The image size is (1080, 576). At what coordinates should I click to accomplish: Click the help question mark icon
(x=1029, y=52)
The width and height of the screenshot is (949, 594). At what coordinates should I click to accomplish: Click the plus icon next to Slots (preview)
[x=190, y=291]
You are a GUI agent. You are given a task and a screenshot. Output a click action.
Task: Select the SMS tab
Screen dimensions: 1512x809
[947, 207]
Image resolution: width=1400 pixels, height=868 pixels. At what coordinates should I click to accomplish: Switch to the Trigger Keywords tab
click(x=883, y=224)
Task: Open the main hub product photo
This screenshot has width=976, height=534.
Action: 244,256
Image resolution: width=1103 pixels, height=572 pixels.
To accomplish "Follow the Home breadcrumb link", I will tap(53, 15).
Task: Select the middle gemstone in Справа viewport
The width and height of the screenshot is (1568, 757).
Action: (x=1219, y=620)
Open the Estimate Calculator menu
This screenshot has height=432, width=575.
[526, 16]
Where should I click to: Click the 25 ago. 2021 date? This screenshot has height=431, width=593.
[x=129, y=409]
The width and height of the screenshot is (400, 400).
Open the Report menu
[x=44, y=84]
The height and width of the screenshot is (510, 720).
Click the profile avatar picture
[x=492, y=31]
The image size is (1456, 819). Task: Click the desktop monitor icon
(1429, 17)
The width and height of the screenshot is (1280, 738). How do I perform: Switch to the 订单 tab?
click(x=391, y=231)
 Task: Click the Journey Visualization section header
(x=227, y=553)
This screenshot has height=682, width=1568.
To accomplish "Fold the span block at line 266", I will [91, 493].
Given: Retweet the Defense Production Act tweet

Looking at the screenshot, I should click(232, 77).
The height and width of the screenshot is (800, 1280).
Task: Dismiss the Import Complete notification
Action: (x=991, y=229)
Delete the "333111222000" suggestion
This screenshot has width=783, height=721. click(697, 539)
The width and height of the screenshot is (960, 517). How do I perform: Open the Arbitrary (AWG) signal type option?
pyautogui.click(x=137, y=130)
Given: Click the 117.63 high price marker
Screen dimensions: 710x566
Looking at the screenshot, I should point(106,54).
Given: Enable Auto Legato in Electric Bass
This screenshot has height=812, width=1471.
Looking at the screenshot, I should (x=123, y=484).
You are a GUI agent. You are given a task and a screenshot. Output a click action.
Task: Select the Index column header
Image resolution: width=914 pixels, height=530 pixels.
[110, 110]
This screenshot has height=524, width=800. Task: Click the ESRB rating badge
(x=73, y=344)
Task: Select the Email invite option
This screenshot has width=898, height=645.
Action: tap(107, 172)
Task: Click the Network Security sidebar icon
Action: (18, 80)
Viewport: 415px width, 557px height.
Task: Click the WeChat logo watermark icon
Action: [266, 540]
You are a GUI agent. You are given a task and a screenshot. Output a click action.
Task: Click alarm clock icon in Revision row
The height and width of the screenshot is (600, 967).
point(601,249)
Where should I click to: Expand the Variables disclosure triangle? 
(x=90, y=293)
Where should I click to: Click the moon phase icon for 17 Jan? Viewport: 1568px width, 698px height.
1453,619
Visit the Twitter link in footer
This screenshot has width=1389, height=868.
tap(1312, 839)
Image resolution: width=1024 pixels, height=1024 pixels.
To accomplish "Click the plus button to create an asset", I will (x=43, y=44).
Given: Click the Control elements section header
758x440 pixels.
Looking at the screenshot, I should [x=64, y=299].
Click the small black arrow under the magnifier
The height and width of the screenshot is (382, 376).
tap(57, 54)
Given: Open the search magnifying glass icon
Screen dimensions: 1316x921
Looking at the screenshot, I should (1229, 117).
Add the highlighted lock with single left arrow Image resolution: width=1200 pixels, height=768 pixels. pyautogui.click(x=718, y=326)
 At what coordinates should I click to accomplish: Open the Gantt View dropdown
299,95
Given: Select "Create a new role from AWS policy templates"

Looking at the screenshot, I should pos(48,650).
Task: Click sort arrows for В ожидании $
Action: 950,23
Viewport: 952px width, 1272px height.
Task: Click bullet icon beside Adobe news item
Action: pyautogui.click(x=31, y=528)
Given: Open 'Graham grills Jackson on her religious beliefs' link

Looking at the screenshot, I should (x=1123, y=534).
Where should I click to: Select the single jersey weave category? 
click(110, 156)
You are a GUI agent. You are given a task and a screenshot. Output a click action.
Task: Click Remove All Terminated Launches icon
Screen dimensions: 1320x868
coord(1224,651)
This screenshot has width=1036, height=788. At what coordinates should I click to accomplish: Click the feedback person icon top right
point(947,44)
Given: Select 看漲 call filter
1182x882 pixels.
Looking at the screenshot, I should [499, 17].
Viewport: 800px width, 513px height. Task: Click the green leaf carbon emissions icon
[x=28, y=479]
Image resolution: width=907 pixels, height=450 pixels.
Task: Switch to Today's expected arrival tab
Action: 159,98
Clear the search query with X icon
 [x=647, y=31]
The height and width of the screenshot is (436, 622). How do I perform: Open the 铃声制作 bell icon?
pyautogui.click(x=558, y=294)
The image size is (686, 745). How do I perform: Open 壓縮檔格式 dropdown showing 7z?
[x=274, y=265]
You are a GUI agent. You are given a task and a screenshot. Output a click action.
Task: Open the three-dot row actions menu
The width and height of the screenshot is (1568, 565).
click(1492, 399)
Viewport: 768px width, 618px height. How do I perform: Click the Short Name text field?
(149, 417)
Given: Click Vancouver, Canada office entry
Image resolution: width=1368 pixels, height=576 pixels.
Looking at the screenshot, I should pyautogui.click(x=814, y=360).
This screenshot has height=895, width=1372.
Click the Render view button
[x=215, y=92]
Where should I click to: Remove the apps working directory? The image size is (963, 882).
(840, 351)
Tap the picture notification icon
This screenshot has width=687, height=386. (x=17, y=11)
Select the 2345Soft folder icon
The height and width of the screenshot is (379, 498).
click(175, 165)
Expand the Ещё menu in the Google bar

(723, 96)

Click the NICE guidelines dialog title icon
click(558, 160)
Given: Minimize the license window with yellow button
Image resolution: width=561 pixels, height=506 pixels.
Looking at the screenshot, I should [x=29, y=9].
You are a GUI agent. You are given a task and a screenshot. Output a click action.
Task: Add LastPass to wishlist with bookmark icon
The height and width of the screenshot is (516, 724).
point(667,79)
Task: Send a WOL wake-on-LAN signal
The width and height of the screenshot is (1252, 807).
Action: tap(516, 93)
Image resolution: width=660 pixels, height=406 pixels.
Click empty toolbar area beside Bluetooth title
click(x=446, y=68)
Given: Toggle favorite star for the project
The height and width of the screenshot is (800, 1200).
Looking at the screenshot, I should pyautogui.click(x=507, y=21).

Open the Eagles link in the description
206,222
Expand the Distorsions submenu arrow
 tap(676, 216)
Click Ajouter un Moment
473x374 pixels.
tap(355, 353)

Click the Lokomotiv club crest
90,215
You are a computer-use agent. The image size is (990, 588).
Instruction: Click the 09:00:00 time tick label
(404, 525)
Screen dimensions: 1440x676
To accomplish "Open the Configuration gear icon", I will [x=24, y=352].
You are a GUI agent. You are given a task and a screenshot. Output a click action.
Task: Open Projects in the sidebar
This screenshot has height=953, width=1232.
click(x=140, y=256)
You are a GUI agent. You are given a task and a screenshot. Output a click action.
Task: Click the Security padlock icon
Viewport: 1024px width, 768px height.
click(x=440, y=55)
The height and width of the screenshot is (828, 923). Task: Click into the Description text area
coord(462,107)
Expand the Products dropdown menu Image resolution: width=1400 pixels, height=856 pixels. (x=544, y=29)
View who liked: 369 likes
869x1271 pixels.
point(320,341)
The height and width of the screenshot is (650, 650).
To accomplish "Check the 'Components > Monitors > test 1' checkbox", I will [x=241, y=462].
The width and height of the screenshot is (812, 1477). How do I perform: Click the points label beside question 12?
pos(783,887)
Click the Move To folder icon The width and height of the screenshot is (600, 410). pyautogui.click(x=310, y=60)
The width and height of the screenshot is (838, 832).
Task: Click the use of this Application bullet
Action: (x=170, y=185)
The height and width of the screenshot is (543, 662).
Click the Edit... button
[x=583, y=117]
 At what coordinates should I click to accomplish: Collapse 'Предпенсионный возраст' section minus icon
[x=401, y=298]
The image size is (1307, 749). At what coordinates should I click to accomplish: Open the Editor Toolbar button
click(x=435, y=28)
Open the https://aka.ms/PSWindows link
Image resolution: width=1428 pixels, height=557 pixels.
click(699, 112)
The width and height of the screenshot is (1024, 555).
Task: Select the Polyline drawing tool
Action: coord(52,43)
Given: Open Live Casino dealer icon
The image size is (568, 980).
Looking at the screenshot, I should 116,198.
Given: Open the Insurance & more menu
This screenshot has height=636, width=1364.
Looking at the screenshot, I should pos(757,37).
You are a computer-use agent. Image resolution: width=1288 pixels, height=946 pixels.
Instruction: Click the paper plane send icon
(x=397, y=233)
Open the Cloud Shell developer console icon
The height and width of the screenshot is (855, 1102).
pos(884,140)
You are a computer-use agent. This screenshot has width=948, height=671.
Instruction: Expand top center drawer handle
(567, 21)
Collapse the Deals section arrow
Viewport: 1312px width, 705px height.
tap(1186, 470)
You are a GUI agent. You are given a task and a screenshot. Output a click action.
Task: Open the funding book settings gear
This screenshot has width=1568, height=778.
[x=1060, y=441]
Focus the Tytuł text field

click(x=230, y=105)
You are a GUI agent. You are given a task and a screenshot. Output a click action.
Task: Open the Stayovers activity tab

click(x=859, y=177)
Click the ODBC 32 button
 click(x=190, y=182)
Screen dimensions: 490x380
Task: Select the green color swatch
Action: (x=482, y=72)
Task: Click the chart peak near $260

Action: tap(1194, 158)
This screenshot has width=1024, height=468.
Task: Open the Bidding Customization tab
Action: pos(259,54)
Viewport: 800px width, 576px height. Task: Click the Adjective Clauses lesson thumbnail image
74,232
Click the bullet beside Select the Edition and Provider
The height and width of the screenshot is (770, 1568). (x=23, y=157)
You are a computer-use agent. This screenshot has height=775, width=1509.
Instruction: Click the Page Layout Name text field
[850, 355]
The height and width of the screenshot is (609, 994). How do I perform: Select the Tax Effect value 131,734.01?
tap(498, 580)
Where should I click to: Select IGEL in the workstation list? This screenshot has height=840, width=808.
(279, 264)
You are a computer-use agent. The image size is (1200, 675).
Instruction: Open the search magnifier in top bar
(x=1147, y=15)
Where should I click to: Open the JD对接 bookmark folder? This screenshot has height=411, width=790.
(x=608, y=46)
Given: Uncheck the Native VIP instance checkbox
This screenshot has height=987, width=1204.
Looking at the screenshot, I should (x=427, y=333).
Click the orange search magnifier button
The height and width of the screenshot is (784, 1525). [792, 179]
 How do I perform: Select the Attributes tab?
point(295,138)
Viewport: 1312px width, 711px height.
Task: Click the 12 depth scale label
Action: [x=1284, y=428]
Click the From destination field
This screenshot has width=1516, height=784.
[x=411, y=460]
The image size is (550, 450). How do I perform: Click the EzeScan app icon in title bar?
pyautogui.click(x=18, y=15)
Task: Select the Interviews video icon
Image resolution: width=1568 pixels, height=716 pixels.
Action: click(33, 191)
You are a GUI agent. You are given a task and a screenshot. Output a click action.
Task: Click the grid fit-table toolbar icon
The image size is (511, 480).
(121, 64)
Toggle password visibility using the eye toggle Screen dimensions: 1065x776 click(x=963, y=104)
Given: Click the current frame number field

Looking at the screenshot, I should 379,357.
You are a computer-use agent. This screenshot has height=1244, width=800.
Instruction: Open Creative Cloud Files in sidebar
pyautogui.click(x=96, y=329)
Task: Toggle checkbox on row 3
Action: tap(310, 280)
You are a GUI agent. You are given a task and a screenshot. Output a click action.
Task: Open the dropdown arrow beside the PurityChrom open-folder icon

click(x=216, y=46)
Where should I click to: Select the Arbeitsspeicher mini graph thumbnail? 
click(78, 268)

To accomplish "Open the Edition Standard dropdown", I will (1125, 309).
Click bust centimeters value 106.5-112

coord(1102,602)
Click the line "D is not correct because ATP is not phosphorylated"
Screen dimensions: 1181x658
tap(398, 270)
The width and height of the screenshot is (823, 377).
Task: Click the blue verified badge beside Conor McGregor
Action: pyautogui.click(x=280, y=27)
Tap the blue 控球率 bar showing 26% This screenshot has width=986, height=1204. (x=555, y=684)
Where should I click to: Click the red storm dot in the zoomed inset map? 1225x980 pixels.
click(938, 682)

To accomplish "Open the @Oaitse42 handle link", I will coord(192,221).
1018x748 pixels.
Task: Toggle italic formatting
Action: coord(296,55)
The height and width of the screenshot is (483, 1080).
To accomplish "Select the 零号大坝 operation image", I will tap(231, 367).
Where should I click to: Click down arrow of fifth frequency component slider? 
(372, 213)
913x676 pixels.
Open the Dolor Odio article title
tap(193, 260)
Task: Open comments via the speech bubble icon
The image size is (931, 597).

========================================================================

__What you are asked to do__: The lines above from the one with "473x374 pixels." through the one with "Screen dimensions: 1440x676" are to be duplicated exactly, ends included, with nothing added.

__Answer box__:
473x374 pixels.
tap(355, 353)

Click the Lokomotiv club crest
90,215
You are a computer-use agent. The image size is (990, 588).
Instruction: Click the 09:00:00 time tick label
(404, 525)
Screen dimensions: 1440x676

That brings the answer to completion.